Copy the records that follow exactly, leaving nothing out.

---- Extracted entries

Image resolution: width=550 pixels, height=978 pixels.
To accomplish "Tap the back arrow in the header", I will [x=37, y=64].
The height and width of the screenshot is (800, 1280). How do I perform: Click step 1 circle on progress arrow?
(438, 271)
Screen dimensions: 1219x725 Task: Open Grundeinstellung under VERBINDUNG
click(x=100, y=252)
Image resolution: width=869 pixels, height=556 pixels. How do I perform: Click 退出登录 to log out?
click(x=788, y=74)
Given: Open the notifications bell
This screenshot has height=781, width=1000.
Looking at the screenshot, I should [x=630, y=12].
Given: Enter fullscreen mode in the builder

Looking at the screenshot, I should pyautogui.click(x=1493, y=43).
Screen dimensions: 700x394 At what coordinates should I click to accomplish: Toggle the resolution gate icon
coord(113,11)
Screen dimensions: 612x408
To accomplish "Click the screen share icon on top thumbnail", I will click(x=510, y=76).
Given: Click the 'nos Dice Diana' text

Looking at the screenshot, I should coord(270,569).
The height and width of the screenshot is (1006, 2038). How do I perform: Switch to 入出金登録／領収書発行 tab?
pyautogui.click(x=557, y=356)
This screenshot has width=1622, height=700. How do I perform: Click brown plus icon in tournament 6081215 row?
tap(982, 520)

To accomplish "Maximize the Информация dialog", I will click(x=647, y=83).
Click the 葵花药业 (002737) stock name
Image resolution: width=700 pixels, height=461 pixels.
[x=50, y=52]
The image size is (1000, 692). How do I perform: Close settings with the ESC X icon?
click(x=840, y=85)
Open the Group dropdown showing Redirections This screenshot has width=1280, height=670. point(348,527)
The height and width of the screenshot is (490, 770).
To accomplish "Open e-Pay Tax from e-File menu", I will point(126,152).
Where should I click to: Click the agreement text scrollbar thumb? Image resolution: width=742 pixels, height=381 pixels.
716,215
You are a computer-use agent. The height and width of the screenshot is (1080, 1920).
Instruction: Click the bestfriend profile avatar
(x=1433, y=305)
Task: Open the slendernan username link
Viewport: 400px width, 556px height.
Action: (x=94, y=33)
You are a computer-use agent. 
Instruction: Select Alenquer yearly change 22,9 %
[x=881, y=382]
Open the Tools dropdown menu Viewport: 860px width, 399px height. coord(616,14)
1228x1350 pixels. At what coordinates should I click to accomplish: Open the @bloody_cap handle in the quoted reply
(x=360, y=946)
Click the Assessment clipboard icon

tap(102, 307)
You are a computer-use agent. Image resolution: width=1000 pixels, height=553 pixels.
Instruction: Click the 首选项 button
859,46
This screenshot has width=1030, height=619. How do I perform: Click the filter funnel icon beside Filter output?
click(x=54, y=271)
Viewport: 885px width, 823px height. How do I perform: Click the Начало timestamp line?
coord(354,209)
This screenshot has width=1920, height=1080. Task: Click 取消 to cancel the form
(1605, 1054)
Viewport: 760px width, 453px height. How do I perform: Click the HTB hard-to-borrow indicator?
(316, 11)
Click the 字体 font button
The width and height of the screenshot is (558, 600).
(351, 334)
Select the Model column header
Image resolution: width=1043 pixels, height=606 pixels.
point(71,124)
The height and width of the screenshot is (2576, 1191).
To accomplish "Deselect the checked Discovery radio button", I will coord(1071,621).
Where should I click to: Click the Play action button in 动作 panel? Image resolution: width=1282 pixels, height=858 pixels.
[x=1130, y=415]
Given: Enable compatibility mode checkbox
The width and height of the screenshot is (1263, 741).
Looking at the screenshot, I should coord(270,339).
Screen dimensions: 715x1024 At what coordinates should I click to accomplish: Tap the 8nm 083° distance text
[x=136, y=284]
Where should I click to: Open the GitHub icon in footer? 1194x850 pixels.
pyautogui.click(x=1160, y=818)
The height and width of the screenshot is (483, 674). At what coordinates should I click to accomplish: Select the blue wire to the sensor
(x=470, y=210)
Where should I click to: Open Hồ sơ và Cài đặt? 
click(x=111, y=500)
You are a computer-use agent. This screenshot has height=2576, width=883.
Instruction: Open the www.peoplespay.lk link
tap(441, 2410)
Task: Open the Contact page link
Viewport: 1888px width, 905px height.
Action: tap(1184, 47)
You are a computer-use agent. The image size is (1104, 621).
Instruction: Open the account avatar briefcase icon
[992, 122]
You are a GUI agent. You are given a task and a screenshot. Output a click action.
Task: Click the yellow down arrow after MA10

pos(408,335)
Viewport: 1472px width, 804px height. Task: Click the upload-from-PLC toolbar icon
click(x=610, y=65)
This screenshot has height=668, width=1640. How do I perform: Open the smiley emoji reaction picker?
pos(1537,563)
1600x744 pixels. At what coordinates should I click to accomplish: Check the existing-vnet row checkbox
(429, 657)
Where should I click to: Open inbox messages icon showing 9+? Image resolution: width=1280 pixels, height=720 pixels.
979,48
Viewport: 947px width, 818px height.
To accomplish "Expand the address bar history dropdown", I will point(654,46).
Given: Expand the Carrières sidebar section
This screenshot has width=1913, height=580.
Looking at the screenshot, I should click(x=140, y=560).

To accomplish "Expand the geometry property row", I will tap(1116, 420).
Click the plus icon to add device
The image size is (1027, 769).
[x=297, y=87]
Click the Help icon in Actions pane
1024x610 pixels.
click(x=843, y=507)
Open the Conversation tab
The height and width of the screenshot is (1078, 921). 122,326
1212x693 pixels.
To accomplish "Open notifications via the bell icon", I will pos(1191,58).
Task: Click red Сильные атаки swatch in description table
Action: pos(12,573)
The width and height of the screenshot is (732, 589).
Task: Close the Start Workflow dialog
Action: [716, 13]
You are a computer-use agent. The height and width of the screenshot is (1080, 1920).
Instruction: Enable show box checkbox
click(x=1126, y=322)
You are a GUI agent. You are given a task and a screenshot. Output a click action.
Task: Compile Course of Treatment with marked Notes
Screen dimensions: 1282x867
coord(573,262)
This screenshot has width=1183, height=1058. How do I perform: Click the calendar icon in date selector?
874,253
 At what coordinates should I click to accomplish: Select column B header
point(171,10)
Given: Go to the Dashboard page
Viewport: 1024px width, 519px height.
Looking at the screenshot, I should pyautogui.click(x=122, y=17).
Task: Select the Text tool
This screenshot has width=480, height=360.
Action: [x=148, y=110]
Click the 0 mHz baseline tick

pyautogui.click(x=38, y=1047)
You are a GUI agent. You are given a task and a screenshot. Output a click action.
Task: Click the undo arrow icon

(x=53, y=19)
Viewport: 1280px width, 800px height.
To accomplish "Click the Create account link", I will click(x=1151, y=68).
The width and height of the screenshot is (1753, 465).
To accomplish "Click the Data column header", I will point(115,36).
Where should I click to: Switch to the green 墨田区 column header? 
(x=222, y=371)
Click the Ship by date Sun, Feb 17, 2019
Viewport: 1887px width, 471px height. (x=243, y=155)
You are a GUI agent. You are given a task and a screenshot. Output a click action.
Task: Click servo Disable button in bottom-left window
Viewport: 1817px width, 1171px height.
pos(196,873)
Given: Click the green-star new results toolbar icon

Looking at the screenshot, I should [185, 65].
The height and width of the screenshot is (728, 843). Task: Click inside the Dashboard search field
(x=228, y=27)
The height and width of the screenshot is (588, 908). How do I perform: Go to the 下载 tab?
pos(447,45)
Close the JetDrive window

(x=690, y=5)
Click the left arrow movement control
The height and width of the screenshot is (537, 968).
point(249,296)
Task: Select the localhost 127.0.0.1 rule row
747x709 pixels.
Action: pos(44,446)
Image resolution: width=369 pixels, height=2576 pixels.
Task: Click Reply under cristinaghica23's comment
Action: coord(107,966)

--------

## Exercise answer
Image resolution: width=550 pixels, height=978 pixels.
To accomplish "Tap the back arrow in the header", I will [x=37, y=64].
The height and width of the screenshot is (800, 1280). How do I perform: Click step 1 circle on progress arrow?
(438, 271)
Screen dimensions: 1219x725 Task: Open Grundeinstellung under VERBINDUNG
click(x=100, y=252)
Image resolution: width=869 pixels, height=556 pixels. How do I perform: Click 退出登录 to log out?
click(x=788, y=74)
Given: Open the notifications bell
This screenshot has height=781, width=1000.
Looking at the screenshot, I should [x=630, y=12].
Given: Enter fullscreen mode in the builder

Looking at the screenshot, I should pyautogui.click(x=1493, y=43).
Screen dimensions: 700x394 At what coordinates should I click to accomplish: Toggle the resolution gate icon
coord(113,11)
Screen dimensions: 612x408
To accomplish "Click the screen share icon on top thumbnail", I will click(x=510, y=76).
Given: Click the 'nos Dice Diana' text

Looking at the screenshot, I should coord(270,569).
The height and width of the screenshot is (1006, 2038). How do I perform: Switch to 入出金登録／領収書発行 tab?
pyautogui.click(x=557, y=356)
This screenshot has width=1622, height=700. How do I perform: Click brown plus icon in tournament 6081215 row?
tap(982, 520)

To accomplish "Maximize the Информация dialog", I will click(x=647, y=83).
Click the 葵花药业 (002737) stock name
Image resolution: width=700 pixels, height=461 pixels.
[x=50, y=52]
The image size is (1000, 692). How do I perform: Close settings with the ESC X icon?
click(x=840, y=85)
Open the Group dropdown showing Redirections This screenshot has width=1280, height=670. point(348,527)
The height and width of the screenshot is (490, 770).
To accomplish "Open e-Pay Tax from e-File menu", I will point(126,152).
Where should I click to: Click the agreement text scrollbar thumb? Image resolution: width=742 pixels, height=381 pixels.
716,215
You are a computer-use agent. The height and width of the screenshot is (1080, 1920).
Instruction: Click the bestfriend profile avatar
(x=1433, y=305)
Task: Open the slendernan username link
Viewport: 400px width, 556px height.
Action: (x=94, y=33)
You are a computer-use agent. 
Instruction: Select Alenquer yearly change 22,9 %
[x=881, y=382]
Open the Tools dropdown menu Viewport: 860px width, 399px height. coord(616,14)
1228x1350 pixels. At what coordinates should I click to accomplish: Open the @bloody_cap handle in the quoted reply
(x=360, y=946)
Click the Assessment clipboard icon

tap(102, 307)
You are a computer-use agent. Image resolution: width=1000 pixels, height=553 pixels.
Instruction: Click the 首选项 button
859,46
This screenshot has width=1030, height=619. How do I perform: Click the filter funnel icon beside Filter output?
click(x=54, y=271)
Viewport: 885px width, 823px height. How do I perform: Click the Начало timestamp line?
coord(354,209)
This screenshot has width=1920, height=1080. Task: Click 取消 to cancel the form
(1605, 1054)
Viewport: 760px width, 453px height. How do I perform: Click the HTB hard-to-borrow indicator?
(316, 11)
Click the 字体 font button
The width and height of the screenshot is (558, 600).
(351, 334)
Select the Model column header
Image resolution: width=1043 pixels, height=606 pixels.
point(71,124)
The height and width of the screenshot is (2576, 1191).
To accomplish "Deselect the checked Discovery radio button", I will coord(1071,621).
Where should I click to: Click the Play action button in 动作 panel? Image resolution: width=1282 pixels, height=858 pixels.
[x=1130, y=415]
Given: Enable compatibility mode checkbox
The width and height of the screenshot is (1263, 741).
Looking at the screenshot, I should coord(270,339).
Screen dimensions: 715x1024 At what coordinates should I click to accomplish: Tap the 8nm 083° distance text
[x=136, y=284]
Where should I click to: Open the GitHub icon in footer? 1194x850 pixels.
pyautogui.click(x=1160, y=818)
The height and width of the screenshot is (483, 674). At what coordinates should I click to accomplish: Select the blue wire to the sensor
(x=470, y=210)
Where should I click to: Open Hồ sơ và Cài đặt? 
click(x=111, y=500)
You are a computer-use agent. This screenshot has height=2576, width=883.
Instruction: Open the www.peoplespay.lk link
tap(441, 2410)
Task: Open the Contact page link
Viewport: 1888px width, 905px height.
Action: tap(1184, 47)
You are a computer-use agent. The image size is (1104, 621).
Instruction: Open the account avatar briefcase icon
[992, 122]
You are a GUI agent. You are given a task and a screenshot. Output a click action.
Task: Click the yellow down arrow after MA10

pos(408,335)
Viewport: 1472px width, 804px height. Task: Click the upload-from-PLC toolbar icon
click(x=610, y=65)
This screenshot has height=668, width=1640. How do I perform: Open the smiley emoji reaction picker?
pos(1537,563)
1600x744 pixels. At what coordinates should I click to accomplish: Check the existing-vnet row checkbox
(429, 657)
Where should I click to: Open inbox messages icon showing 9+? Image resolution: width=1280 pixels, height=720 pixels.
979,48
Viewport: 947px width, 818px height.
To accomplish "Expand the address bar history dropdown", I will point(654,46).
Given: Expand the Carrières sidebar section
This screenshot has width=1913, height=580.
Looking at the screenshot, I should click(x=140, y=560).

To accomplish "Expand the geometry property row", I will tap(1116, 420).
Click the plus icon to add device
The image size is (1027, 769).
[x=297, y=87]
Click the Help icon in Actions pane
1024x610 pixels.
click(x=843, y=507)
Open the Conversation tab
The height and width of the screenshot is (1078, 921). 122,326
1212x693 pixels.
To accomplish "Open notifications via the bell icon", I will pos(1191,58).
Task: Click red Сильные атаки swatch in description table
Action: pos(12,573)
The width and height of the screenshot is (732, 589).
Task: Close the Start Workflow dialog
Action: [716, 13]
You are a computer-use agent. The height and width of the screenshot is (1080, 1920).
Instruction: Enable show box checkbox
click(x=1126, y=322)
You are a GUI agent. You are given a task and a screenshot. Output a click action.
Task: Compile Course of Treatment with marked Notes
Screen dimensions: 1282x867
coord(573,262)
This screenshot has width=1183, height=1058. How do I perform: Click the calendar icon in date selector?
874,253
 At what coordinates should I click to accomplish: Select column B header
point(171,10)
Given: Go to the Dashboard page
Viewport: 1024px width, 519px height.
Looking at the screenshot, I should pyautogui.click(x=122, y=17).
Task: Select the Text tool
This screenshot has width=480, height=360.
Action: [x=148, y=110]
Click the 0 mHz baseline tick

pyautogui.click(x=38, y=1047)
You are a GUI agent. You are given a task and a screenshot. Output a click action.
Task: Click the undo arrow icon

(x=53, y=19)
Viewport: 1280px width, 800px height.
To accomplish "Click the Create account link", I will click(x=1151, y=68).
The width and height of the screenshot is (1753, 465).
To accomplish "Click the Data column header", I will point(115,36).
Where should I click to: Switch to the green 墨田区 column header? 
(x=222, y=371)
Click the Ship by date Sun, Feb 17, 2019
Viewport: 1887px width, 471px height. (x=243, y=155)
You are a GUI agent. You are given a task and a screenshot. Output a click action.
Task: Click servo Disable button in bottom-left window
Viewport: 1817px width, 1171px height.
pos(196,873)
Given: Click the green-star new results toolbar icon

Looking at the screenshot, I should [185, 65].
The height and width of the screenshot is (728, 843). Task: Click inside the Dashboard search field
(x=228, y=27)
The height and width of the screenshot is (588, 908). How do I perform: Go to the 下载 tab?
pos(447,45)
Close the JetDrive window

(x=690, y=5)
Click the left arrow movement control
The height and width of the screenshot is (537, 968).
point(249,296)
Task: Select the localhost 127.0.0.1 rule row
747x709 pixels.
Action: pos(44,446)
Image resolution: width=369 pixels, height=2576 pixels.
Task: Click Reply under cristinaghica23's comment
Action: coord(107,966)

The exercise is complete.